3. Now for the product rule! It says: `(derivative of the first part * the second part) + (the first part * derivative of the second part)`.
* In math terms, `dy/dx = (du/dx) * v + u * (dv/dx)`

4. Let's put all our pieces together:
* `dy/dx = (2x) * (cos x) + (x^2) * (-sin x)`

5. Finally, we just clean it up a bit:
* `dy/dx = 2x cos x - x^2 sin x`

And that's our answer! It's super cool how these rules help us figure out how things change.

Alternative answer

Answer:
$dy/dx = 2x \cos x - x^2 \sin x$

Explain
This is a question about finding the derivative of a function that's made by multiplying two other functions together.

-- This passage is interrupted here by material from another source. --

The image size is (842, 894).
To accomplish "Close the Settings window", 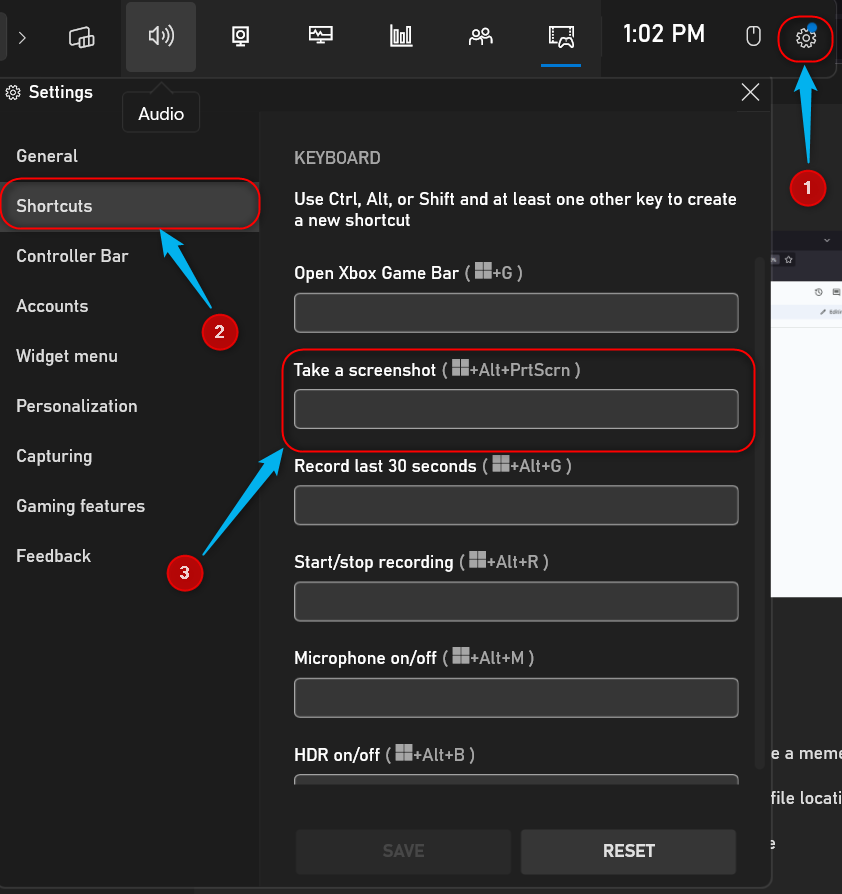I will coord(750,93).
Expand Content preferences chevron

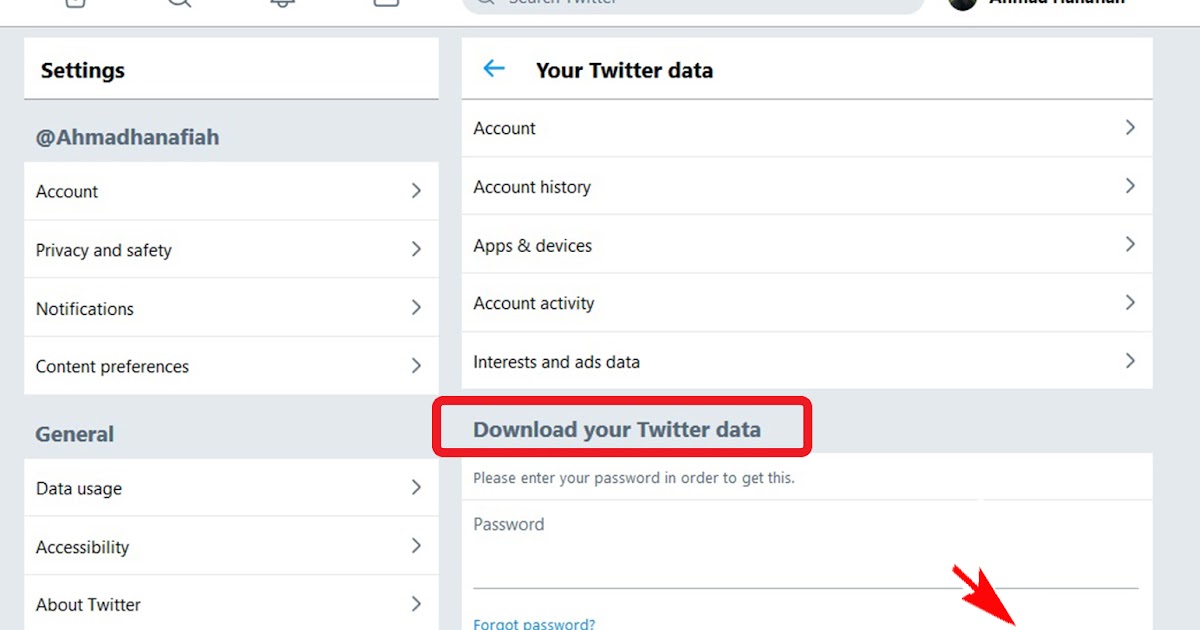point(417,366)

We use something called the "product rule" for this! . The solving step is:

First, I looked at our function: $y = x^2 \cos x$. I saw that it's like two different functions being multiplied: one is $x^2$ and the other is $\cos x$.

To find the derivative when two functions are multiplied, we use a special rule called the "product rule." It basically says: "take the derivative of the first part, multiply it by the second part, then add that to the first part multiplied by the derivative of the second part."

Let's break it down:
1. **Find the derivative of the first part ($x^2$):**
The derivative of $x^2$ is $2x$. (It's like bringing the power down in front and subtracting one from the power.)
2. **Find the derivative of the second part ($\cos x$):**
The derivative of $\cos x$ is $-\sin x$. (This is one of those rules we just learn for trig functions!)

Now, we put it all together using the product rule formula:
$dy/dx = (\text{derivative of } x^2) \times (\cos x) + (x^2) \times (\text{derivative of } \cos x)$

Substitute the derivatives we found:
$dy/dx = (2x) \times (\cos x) + (x^2) \times (-\sin x)$

Finally, let's clean it up a bit:
$dy/dx = 2x \cos x - x^2 \sin x$
And that's our answer! It's like a puzzle where you just follow the rules!